Akismet and Spam comments

By Shamus
on Feb 4, 2007
Filed under:
Notices

Ok, htAkismet is now enabled. So if you can’t read this you’ll know why. Er, waitasecond

Background: There are two programs we’re working with here: Akismet examines posted comments, and if they meet some secret criteria then it flags them as spam and holds them for me to moderate later. htAkismet looks at the IPs of these flagged comments, and bans some of them. Sometimes.

htAkismet is a little vague on how it works, but the docs hint that an IP address must spam me more than once before it gets banned. Still, for people with dynamic IP’s or who share an IP, this might eventually become a problem. Worse, the ban is done by adding the offending IPs to the .htaccess file, and I don’t see any way of un-banning IPs once they get banned. (I’m not going to decend into madeness and edit that sucker myself.)

Akismet has a habit of “picking on” certain readers for no reason I’ve been able to discern, and flagging their comments as spam no matter how many times I approve their comments. Now add to this the fact that htAkismet will look for repeat offenders and ban them. I’m seeing the opportunity for emergent stupidity here, with the added bonus that once it screws up I’ll have no way of knowing. And if I do find out, I have no easy way of fixing it.

I’m less and less keen on this idea.

Still, I’m hoping that if htAkismet can cut down on the volume of crap I have to sort, then I can deal with the remaining stuff by manually reviewing flagged comments. I did this for months, and only stopped once the volume overwhelmed me.

Also: My spam trap has about 2,500 comments in it. Before I enabled htAkismet I plowed through several pages of them and rescued a half dozen legit comments, so if you see comments showing up in the middle of long threads, you’ll know why.

Enjoyed this post? Please share!


is a programmer, an author, and nearly a composer. He works on this site full time. If you’d like to support him, you can do so via Patreon or PayPal.

1818 comments. (18 is the only non-zero number that equals twice the sum of its decimal digits.)

From the Archives:

  1. hmm. What happens if I specify a non-dotinfo domain as my website? let’s see…

  2. and lets now see what happens if i use my dotinfo domain…

  3. Shamus says:

    Wow. It worked!

    EDIT: No it didn’t. Arg. Thats it. The first comment made it through, and the second was flagged as spam.

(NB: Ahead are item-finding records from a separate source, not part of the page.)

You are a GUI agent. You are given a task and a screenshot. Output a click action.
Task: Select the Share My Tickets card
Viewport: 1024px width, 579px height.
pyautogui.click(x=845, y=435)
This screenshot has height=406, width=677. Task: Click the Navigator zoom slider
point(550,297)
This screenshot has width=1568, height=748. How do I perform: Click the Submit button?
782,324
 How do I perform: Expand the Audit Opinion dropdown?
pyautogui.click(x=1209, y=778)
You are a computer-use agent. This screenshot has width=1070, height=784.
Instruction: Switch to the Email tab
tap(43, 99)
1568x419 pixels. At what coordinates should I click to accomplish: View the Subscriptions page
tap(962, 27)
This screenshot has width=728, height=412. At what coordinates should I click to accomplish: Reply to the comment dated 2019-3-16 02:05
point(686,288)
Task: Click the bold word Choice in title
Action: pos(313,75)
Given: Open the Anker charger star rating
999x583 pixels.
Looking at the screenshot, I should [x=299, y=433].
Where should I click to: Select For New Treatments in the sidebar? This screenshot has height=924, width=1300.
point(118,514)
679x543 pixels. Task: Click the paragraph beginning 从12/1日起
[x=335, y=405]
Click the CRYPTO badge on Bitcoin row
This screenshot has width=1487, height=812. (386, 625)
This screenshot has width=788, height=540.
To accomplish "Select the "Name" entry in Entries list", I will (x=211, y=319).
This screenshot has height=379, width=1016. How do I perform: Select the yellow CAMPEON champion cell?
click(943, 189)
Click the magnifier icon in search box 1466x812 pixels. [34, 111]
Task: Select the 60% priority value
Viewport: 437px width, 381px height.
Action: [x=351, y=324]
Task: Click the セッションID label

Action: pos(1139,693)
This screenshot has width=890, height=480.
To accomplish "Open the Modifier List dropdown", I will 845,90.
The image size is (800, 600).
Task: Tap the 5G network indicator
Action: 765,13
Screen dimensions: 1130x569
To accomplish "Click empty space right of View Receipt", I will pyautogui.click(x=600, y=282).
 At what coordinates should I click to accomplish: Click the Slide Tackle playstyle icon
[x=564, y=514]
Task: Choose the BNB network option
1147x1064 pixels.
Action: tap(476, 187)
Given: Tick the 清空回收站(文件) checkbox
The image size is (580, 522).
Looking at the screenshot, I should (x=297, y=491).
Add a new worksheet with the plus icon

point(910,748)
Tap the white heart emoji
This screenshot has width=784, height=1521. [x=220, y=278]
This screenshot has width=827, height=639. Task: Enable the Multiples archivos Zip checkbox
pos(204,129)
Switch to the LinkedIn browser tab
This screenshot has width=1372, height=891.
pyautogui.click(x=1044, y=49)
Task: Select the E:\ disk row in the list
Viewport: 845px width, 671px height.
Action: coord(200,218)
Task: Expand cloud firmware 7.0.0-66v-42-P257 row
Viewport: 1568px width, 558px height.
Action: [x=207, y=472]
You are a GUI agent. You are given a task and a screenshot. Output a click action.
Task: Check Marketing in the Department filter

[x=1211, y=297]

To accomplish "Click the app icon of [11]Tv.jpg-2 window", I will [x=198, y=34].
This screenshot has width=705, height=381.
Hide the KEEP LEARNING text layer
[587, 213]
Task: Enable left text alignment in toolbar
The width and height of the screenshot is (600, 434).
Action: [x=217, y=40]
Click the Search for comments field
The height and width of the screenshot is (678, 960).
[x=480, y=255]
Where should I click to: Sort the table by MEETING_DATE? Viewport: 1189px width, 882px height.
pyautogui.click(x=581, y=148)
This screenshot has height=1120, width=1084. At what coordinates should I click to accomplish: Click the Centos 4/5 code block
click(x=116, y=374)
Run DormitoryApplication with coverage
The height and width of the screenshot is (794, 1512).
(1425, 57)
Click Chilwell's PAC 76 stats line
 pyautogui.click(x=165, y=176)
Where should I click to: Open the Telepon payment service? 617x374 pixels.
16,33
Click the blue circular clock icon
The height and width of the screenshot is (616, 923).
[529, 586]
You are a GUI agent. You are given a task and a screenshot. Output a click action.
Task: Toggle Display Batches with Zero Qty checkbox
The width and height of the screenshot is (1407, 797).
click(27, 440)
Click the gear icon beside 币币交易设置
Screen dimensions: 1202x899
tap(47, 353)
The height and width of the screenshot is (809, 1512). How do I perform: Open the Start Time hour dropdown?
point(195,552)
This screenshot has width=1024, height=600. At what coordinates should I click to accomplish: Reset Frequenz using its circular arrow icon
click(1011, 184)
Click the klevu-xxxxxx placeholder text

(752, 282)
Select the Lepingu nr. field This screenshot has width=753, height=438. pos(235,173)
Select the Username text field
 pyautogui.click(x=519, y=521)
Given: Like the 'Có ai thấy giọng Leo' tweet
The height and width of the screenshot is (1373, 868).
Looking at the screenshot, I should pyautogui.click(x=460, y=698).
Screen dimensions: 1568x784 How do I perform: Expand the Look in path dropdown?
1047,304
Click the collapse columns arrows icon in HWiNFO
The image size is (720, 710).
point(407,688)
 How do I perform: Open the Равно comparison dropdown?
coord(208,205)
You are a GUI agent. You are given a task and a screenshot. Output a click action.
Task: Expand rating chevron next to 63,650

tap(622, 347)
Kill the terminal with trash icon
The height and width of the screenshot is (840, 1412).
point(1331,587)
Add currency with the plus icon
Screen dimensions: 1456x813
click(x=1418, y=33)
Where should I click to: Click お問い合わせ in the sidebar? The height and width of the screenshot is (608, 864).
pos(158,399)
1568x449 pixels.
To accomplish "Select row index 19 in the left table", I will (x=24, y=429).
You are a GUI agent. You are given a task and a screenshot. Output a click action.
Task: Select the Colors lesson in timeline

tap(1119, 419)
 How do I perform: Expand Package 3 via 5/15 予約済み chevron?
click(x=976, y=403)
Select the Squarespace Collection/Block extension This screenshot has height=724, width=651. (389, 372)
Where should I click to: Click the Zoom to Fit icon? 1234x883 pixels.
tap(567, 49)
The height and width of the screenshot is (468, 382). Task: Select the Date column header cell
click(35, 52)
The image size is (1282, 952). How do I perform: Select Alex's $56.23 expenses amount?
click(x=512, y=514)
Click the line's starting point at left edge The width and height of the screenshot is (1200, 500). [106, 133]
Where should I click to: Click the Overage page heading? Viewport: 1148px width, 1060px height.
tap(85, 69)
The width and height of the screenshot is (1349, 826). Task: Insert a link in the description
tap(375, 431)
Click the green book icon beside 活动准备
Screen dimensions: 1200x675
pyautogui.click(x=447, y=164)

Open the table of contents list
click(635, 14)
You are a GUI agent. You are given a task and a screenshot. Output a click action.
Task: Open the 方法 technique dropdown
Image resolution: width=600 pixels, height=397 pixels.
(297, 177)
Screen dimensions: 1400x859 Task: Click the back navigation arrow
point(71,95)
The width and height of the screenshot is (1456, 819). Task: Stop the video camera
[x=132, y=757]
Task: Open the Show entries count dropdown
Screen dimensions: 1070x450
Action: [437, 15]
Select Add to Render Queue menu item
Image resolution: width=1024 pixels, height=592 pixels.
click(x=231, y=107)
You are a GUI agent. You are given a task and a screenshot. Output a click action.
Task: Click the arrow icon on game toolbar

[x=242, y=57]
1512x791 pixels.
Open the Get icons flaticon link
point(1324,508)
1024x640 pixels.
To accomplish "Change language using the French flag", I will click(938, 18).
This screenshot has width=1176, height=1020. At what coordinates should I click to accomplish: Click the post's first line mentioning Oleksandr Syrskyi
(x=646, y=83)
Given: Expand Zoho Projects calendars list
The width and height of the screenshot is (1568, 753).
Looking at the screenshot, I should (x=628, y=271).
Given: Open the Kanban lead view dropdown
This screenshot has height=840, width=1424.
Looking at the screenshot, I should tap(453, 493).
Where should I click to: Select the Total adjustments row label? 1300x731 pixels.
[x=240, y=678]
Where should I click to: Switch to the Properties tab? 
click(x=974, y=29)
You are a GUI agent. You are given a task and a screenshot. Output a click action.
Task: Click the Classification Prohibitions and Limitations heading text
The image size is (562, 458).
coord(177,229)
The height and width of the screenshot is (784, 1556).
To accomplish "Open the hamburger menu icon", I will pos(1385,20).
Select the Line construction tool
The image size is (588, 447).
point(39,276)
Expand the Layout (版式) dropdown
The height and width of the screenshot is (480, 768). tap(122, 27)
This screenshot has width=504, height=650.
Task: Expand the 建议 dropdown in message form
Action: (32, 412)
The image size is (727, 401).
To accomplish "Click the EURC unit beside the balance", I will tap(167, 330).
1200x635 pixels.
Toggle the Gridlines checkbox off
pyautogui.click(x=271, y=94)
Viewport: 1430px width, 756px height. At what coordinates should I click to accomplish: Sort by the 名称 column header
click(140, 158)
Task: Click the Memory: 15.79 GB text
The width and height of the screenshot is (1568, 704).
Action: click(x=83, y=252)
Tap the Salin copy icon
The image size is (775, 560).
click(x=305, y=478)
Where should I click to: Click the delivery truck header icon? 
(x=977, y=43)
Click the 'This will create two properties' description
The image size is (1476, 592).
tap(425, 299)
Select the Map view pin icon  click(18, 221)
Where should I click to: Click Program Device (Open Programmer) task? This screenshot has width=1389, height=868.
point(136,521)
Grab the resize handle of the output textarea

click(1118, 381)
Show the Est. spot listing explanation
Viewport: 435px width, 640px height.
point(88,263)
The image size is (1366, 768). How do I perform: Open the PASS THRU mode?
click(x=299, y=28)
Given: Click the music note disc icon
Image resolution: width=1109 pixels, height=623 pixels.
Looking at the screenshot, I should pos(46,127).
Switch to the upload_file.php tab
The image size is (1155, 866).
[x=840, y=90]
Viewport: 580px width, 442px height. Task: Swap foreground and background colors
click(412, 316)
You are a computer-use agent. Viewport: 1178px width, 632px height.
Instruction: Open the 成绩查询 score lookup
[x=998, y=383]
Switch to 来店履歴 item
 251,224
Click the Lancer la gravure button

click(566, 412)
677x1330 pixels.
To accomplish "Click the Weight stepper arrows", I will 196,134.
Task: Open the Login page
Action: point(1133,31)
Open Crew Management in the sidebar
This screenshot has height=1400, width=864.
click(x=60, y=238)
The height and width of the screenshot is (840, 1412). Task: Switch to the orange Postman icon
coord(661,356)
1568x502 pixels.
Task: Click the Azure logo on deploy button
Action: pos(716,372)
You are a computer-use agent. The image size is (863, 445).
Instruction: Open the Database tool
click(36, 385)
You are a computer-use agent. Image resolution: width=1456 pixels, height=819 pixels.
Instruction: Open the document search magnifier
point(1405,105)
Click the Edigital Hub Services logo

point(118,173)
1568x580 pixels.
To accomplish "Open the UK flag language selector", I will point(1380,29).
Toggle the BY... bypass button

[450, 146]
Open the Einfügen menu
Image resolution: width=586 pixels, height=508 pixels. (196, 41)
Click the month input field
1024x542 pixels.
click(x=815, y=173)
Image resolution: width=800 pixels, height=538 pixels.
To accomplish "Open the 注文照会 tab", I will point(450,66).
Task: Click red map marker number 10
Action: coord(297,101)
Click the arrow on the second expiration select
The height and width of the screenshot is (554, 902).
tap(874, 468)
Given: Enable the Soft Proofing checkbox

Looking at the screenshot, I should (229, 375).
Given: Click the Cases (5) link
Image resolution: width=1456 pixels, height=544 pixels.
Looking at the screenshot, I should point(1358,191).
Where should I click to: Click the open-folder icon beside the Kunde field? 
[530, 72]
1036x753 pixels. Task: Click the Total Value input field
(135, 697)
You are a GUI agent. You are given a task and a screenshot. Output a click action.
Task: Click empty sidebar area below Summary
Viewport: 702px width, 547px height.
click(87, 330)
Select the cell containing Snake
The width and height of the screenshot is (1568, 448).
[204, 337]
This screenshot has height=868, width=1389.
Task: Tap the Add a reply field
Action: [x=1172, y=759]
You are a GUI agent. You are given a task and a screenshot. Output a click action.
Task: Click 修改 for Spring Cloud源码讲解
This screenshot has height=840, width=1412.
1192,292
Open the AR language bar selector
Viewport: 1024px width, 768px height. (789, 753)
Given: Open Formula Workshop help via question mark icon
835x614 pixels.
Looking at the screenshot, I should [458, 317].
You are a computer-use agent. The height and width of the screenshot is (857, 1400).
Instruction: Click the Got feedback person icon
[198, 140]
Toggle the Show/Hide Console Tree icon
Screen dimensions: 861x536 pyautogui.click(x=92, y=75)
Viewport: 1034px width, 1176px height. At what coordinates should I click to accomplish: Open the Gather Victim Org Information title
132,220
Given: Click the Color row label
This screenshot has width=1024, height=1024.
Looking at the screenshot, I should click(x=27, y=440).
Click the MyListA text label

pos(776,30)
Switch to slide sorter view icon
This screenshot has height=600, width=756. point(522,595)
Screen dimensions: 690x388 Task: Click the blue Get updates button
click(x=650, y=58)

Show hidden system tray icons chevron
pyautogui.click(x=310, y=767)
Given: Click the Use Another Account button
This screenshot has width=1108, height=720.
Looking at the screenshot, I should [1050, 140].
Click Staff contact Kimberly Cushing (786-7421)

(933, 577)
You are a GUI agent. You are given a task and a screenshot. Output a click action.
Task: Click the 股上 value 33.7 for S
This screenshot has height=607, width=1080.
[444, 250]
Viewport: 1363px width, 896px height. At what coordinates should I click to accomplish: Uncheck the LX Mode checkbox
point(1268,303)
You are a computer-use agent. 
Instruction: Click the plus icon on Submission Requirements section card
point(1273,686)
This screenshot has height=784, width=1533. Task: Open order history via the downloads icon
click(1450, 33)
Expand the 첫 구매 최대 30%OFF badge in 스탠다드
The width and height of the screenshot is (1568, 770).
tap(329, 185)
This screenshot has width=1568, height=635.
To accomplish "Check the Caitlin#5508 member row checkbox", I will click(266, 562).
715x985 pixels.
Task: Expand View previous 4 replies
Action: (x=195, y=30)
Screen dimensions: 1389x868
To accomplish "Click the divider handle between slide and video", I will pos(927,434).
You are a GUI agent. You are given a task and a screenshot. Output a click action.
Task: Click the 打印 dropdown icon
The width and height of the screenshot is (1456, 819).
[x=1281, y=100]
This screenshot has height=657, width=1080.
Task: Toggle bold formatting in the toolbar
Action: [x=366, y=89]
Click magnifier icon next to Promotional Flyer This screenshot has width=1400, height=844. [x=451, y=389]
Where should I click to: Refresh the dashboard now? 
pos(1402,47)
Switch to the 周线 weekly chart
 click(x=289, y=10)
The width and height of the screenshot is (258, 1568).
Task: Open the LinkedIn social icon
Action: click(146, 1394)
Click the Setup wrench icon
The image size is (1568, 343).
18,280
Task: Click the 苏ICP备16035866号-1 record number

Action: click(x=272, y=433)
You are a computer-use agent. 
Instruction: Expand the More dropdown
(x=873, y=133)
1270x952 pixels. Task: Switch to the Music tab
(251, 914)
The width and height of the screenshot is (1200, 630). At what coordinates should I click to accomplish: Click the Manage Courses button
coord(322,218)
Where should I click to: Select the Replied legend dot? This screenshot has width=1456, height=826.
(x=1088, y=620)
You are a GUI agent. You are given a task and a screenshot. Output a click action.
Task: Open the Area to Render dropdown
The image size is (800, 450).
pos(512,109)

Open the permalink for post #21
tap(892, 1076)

    I wonder if I can hack Akismet to stop doing that. Some of these plugins can get a little hairy, but if it’s hard-coded to have a problem with .info then THAT part should be easy to find. I’ll have to investigate further.

  4. Shamus says:

    So it blindly blacklists all .info domains. That is a clumsy and hackish solution.

  5. Julia says:

    That is a clumsy solution.

    Any way to whitelist specific .info domains? If not, I know one person I won’t be recommending this site to…. :(

  6. Nick says:

    I’ve been using a Bayesian spam filter on my anime weblog since I got it up and it’s been serving me well. Yeah, there is a bit of a training period and different types of spam might find ways around it at first (and you get the occasional spammer that tries to poison the filters) which is what Akismet, as a distributed spam-filtering system, tries to avoid or at least lessen the effect of (I’m sure there’s some Akismet poisoning attempts, which would might explain why my post that linked to Dictionary.com got flagged).

    It would seem a good idea to for there to be a hybrid system. If you mark something as a false-positive in Akismet, it would be good if the code running on your site would do some white-listing or weighting on your end. I understand that Akismet only returns a “Yes/No” type answer to prevent hacking to reverse engineer the spam-checking system being used, but at least you should be able to do some spam-checking that’s more specific to your site (I.E., whitelisting Aziz, etc.).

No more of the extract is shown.